# Extracted text
· · · · · · ·

American baseball player (1943–1996)

Jerry Lee May (December 14, 1943 – June 30, 1996) was an American professional baseball player. He played as a catcher in Major League Baseball (MLB) from 1964 through 1973 for the Pittsburgh Pirates, Kansas City Royals, and New York Mets. May was notable for his defensive skills and ability to handle a pitching staff.

==Baseball career==
Originally a pitcher and an outfielder, May threw six no hitters in American Legion Baseball. In 1961, he was contracted as an amateur free agent by the Pittsburgh Pirates, who converted him to a catcher. The scout who signed him for the Pirates organization was Syd Thrift, who would later serve as general manager of the Pirates and Baltimore Orioles.

May began his playing career as a reserve catcher to Jim Pagliaroni, before becoming the Pirates' regular catcher from 1967 to 1969. May was the Pirates' catcher on June 12, 1970, when pitcher Dock Ellis threw a no-hitter against the San Diego Padres. By the 1969 season, Manny Sanguillén had taken over as the Pirates' regular catcher. May was traded along with Freddie Patek and Bruce Dal Canton from the Pirates to the Royals for Jackie Hernández, Bob Johnson and Jim Campanis at the Winter Meetings on December 2, 1970.

· · · · · · ·

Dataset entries
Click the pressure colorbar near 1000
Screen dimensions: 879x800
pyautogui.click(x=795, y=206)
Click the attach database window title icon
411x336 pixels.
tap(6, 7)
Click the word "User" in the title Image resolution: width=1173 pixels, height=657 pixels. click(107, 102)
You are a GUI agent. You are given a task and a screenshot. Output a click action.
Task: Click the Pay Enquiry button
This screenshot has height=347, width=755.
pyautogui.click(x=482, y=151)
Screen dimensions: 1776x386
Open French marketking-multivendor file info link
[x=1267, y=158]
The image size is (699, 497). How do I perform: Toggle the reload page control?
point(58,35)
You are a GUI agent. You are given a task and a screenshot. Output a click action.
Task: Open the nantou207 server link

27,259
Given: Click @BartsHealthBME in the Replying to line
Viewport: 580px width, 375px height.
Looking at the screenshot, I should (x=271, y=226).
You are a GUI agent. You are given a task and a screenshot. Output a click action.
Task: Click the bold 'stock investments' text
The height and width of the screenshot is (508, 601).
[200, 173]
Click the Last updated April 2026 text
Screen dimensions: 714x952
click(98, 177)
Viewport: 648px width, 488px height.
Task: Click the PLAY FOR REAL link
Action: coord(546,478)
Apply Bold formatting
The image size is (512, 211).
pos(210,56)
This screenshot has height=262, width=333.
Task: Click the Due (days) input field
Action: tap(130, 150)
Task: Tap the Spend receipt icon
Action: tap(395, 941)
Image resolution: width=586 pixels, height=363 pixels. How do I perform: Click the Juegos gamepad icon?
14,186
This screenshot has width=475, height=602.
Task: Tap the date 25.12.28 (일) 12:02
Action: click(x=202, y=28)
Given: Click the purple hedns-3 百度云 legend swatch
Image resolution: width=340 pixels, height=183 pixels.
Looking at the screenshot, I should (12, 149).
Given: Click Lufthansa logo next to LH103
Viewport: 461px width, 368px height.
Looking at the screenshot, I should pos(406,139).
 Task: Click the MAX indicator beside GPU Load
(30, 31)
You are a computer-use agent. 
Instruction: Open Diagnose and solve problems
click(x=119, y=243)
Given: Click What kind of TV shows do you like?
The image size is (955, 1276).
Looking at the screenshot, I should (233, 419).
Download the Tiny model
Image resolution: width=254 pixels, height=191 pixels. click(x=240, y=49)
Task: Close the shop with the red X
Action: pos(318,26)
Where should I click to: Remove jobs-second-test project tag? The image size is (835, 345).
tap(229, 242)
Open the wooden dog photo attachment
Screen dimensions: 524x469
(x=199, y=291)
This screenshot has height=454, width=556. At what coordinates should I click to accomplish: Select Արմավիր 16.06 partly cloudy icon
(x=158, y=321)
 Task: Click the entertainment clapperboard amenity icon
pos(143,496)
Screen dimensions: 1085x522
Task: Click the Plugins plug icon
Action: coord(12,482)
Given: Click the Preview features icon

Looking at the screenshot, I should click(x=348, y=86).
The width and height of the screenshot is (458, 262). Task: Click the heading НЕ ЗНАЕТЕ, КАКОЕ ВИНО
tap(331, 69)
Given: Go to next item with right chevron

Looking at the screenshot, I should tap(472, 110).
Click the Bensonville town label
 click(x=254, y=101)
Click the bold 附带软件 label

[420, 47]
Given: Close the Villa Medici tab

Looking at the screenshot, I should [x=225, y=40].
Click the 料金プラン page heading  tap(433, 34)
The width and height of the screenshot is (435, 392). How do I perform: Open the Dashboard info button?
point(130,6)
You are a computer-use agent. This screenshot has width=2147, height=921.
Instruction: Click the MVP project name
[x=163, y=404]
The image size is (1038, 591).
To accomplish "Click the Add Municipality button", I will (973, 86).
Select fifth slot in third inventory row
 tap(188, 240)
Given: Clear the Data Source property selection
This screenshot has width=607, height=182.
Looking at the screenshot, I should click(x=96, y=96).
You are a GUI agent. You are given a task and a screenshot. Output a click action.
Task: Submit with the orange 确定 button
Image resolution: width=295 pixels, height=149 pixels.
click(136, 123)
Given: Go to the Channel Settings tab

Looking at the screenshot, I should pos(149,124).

· · · · · · ·

# Exercise requirements
1. According to the Jerry May biography, who was the scout who signed May for the Pirates organization?
2. Reproduce the part of the Jerry May biography starting with "Jerry Lee May" and going on through "and Baltimore Orioles.".
3. Using the Jerry May biography, explain how May came to be a catcher even though he started out at other positions.

# Solutions in order
1. Syd Thrift

2.
Jerry Lee May (December 14, 1943 – June 30, 1996) was an American professional baseball player. He played as a catcher in Major League Baseball (MLB) from 1964 through 1973 for the Pittsburgh Pirates, Kansas City Royals, and New York Mets. May was notable for his defensive skills and ability to handle a pitching staff.

==Baseball career==
Originally a pitcher and an outfielder, May threw six no hitters in American Legion Baseball. In 1961, he was contracted as an amateur free agent by the Pittsburgh Pirates, who converted him to a catcher. The scout who signed him for the Pirates organization was Syd Thrift, who would later serve as general manager of the Pirates and Baltimore Orioles.

3. May was originally a pitcher and an outfielder. The Pittsburgh Pirates signed him as an amateur free agent in 1961 and converted him to a catcher.